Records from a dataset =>
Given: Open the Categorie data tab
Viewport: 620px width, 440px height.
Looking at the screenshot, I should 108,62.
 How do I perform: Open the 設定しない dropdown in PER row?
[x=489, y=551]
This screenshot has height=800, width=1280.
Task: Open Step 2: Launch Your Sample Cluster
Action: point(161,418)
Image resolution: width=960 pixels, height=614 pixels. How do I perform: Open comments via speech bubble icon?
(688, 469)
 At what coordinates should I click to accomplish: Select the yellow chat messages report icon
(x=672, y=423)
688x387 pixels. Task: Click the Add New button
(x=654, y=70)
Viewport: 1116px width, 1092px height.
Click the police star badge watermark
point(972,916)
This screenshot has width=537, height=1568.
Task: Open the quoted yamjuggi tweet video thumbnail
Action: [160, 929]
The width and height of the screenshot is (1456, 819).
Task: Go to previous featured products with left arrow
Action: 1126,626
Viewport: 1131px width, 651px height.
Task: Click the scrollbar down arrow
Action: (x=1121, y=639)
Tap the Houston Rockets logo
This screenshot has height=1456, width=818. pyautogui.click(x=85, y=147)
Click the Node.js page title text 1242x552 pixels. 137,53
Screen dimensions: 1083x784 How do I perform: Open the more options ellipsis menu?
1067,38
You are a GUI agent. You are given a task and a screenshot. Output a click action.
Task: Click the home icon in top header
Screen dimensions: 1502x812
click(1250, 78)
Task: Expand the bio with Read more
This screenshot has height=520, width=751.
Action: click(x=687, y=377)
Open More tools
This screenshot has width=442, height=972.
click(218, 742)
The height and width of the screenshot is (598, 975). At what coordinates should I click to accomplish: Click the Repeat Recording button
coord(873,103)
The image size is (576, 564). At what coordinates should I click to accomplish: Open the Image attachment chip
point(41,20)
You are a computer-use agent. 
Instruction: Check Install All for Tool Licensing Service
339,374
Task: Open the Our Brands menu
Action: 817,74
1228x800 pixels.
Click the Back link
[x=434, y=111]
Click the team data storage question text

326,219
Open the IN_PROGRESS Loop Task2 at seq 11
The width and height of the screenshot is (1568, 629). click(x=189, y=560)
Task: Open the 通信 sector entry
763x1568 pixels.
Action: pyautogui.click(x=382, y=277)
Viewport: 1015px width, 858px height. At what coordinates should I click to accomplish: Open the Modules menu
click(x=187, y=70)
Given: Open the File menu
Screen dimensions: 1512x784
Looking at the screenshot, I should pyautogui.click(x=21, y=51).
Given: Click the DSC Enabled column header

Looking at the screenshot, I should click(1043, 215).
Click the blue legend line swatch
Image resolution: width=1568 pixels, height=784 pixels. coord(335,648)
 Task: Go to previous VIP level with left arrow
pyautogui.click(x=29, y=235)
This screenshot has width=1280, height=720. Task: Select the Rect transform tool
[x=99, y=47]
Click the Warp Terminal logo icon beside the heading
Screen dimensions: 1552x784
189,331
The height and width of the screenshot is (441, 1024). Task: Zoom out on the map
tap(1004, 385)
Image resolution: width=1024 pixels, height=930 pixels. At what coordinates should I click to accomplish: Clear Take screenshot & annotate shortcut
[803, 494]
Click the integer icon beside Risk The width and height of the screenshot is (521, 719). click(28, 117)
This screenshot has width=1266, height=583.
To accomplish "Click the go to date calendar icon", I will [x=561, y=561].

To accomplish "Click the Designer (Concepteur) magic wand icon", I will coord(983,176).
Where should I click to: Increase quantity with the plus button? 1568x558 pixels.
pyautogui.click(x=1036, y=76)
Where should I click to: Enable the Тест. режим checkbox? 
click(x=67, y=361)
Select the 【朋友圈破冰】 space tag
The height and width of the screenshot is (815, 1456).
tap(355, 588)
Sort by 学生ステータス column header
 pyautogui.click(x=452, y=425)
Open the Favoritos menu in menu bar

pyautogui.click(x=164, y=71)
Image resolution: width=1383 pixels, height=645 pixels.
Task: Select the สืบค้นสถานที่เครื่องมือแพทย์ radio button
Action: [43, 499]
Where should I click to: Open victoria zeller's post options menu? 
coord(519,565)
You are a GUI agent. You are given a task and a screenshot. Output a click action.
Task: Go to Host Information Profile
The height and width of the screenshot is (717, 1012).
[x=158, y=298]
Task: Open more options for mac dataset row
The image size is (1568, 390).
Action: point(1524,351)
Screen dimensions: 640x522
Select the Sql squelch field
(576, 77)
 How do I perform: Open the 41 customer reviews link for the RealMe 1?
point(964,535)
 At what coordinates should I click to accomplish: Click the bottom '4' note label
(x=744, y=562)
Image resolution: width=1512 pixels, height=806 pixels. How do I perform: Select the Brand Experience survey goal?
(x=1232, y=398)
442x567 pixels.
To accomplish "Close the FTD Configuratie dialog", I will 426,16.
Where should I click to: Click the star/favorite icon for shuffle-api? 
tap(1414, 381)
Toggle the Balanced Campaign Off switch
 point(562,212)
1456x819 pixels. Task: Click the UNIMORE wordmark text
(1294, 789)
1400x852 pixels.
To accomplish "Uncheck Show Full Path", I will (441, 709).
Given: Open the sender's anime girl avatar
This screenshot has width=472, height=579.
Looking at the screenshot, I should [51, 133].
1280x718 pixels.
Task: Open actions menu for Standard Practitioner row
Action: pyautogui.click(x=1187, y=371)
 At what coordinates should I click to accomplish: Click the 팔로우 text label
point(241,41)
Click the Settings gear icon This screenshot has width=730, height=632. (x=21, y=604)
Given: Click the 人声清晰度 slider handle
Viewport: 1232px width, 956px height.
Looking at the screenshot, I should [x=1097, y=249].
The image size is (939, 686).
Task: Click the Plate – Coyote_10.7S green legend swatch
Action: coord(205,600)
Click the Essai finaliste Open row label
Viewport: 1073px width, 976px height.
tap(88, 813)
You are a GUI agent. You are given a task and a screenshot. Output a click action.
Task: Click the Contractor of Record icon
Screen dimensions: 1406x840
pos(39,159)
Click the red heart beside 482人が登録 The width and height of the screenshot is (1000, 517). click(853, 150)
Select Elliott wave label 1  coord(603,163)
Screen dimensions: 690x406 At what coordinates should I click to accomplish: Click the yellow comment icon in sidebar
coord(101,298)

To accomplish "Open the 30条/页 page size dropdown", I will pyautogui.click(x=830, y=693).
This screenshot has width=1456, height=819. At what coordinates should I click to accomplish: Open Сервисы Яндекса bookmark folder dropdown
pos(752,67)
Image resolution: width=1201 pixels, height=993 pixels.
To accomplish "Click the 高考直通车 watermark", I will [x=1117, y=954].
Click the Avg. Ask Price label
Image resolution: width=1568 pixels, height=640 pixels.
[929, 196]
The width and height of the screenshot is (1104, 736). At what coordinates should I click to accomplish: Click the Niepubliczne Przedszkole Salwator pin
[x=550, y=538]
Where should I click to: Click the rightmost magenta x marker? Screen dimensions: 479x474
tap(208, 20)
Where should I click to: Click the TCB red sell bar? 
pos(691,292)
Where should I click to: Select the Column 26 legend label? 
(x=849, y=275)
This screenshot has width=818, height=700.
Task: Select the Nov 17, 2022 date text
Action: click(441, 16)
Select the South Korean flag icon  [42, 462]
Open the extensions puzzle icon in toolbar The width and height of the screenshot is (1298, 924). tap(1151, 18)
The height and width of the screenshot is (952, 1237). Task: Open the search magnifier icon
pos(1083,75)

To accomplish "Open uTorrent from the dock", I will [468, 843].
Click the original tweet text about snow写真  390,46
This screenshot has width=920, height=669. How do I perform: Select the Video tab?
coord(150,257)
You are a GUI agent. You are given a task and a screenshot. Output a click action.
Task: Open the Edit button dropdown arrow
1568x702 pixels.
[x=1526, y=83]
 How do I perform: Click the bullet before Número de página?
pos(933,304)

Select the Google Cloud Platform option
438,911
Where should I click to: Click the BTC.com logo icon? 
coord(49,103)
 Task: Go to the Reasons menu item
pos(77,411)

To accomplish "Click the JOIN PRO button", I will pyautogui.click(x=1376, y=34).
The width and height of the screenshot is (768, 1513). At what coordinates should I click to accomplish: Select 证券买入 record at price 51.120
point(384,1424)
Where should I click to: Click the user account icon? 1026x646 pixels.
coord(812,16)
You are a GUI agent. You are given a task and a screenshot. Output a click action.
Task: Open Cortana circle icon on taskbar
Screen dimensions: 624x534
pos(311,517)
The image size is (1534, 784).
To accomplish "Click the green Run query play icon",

What this task involves => Extract the lines above exactly as they appear, starting at the line containing "442x567 pixels." and ending at the line containing "will (441, 709).", both included.

Correct response =>
442x567 pixels.
To accomplish "Close the FTD Configuratie dialog", I will 426,16.
Where should I click to: Click the star/favorite icon for shuffle-api? 
tap(1414, 381)
Toggle the Balanced Campaign Off switch
 point(562,212)
1456x819 pixels. Task: Click the UNIMORE wordmark text
(1294, 789)
1400x852 pixels.
To accomplish "Uncheck Show Full Path", I will (441, 709).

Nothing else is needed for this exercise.